Directive:
Rewrite the items below as a numbered list, skipping any blank lines and leaving out the pictures.

Data listing:
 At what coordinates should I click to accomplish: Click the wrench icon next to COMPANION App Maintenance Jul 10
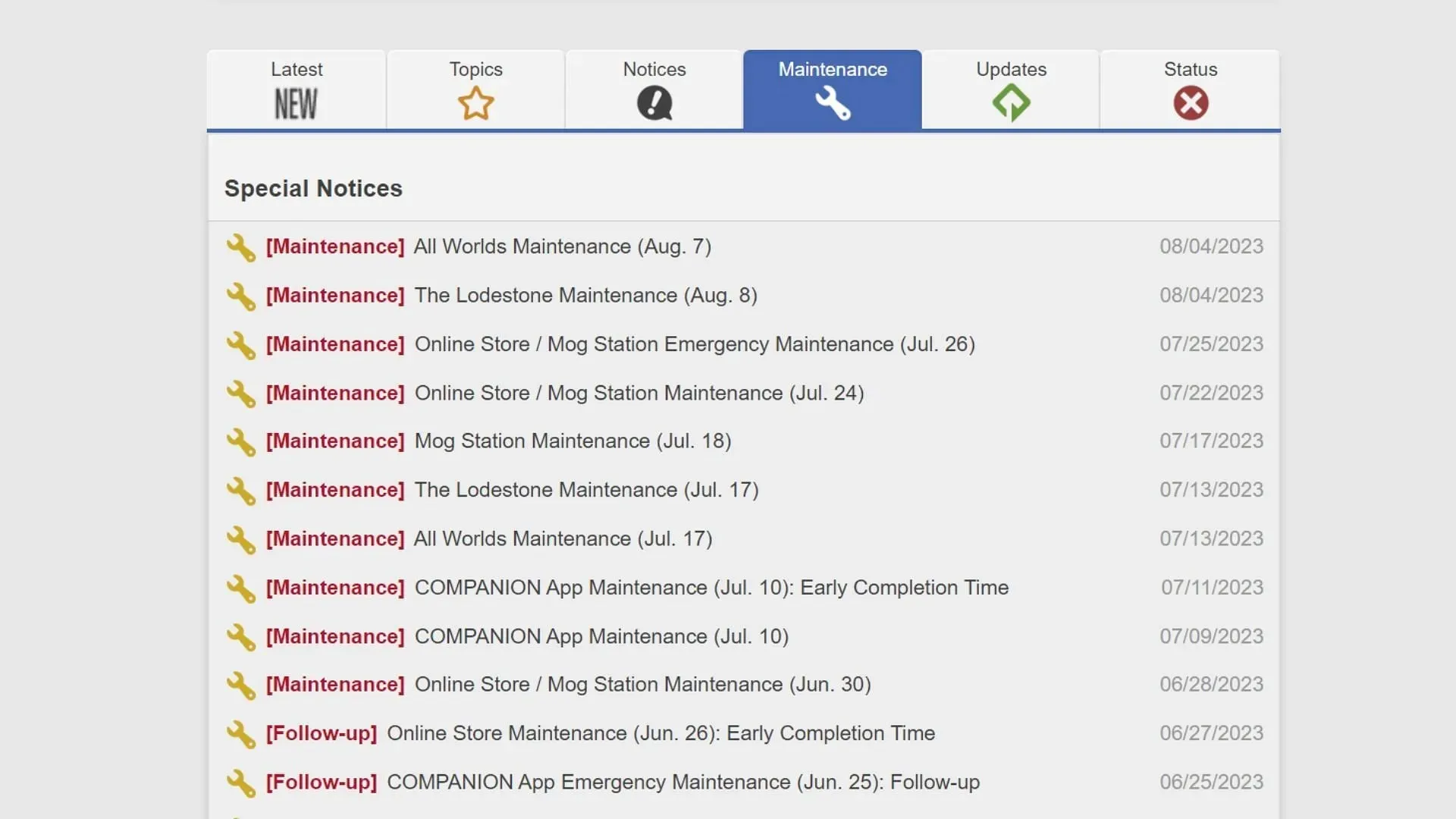pyautogui.click(x=241, y=637)
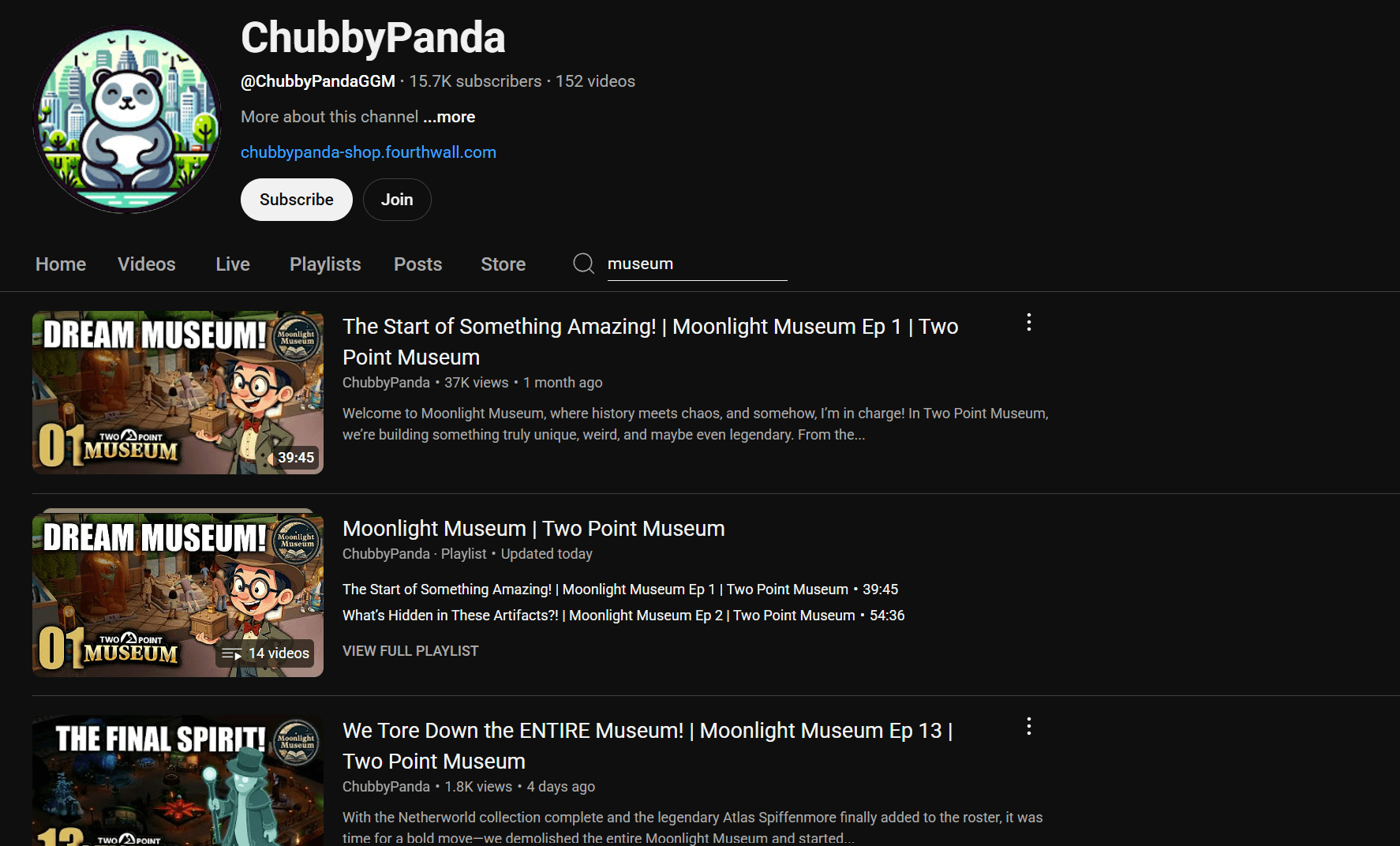Viewport: 1400px width, 846px height.
Task: Open the Final Spirit Ep 13 thumbnail
Action: coord(178,780)
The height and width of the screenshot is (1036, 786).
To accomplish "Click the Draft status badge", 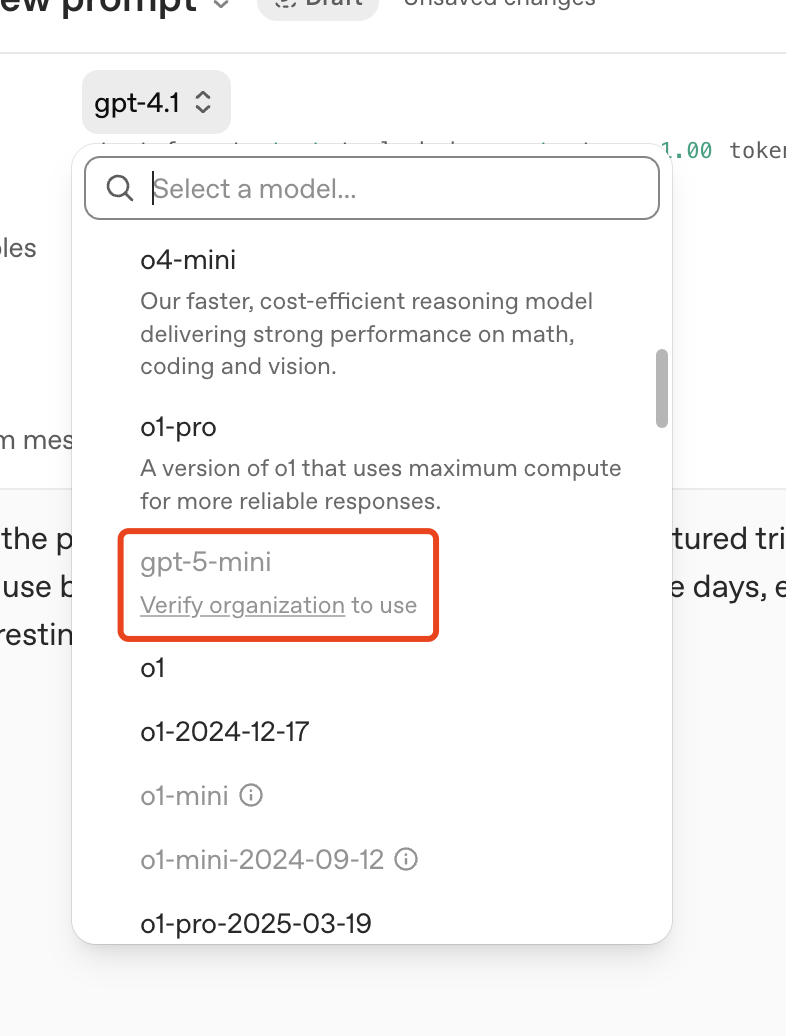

The reply:
1.  At what coordinates should I click to accomplish: Click the wrench icon next to COMPANION App Maintenance Jul 10
2. pyautogui.click(x=241, y=637)
3. Viewport: 1400px width, 846px height.
4. Task: Open the Final Spirit Ep 13 thumbnail
5. Action: coord(178,780)
6. The height and width of the screenshot is (1036, 786).
7. To accomplish "Click the Draft status badge", 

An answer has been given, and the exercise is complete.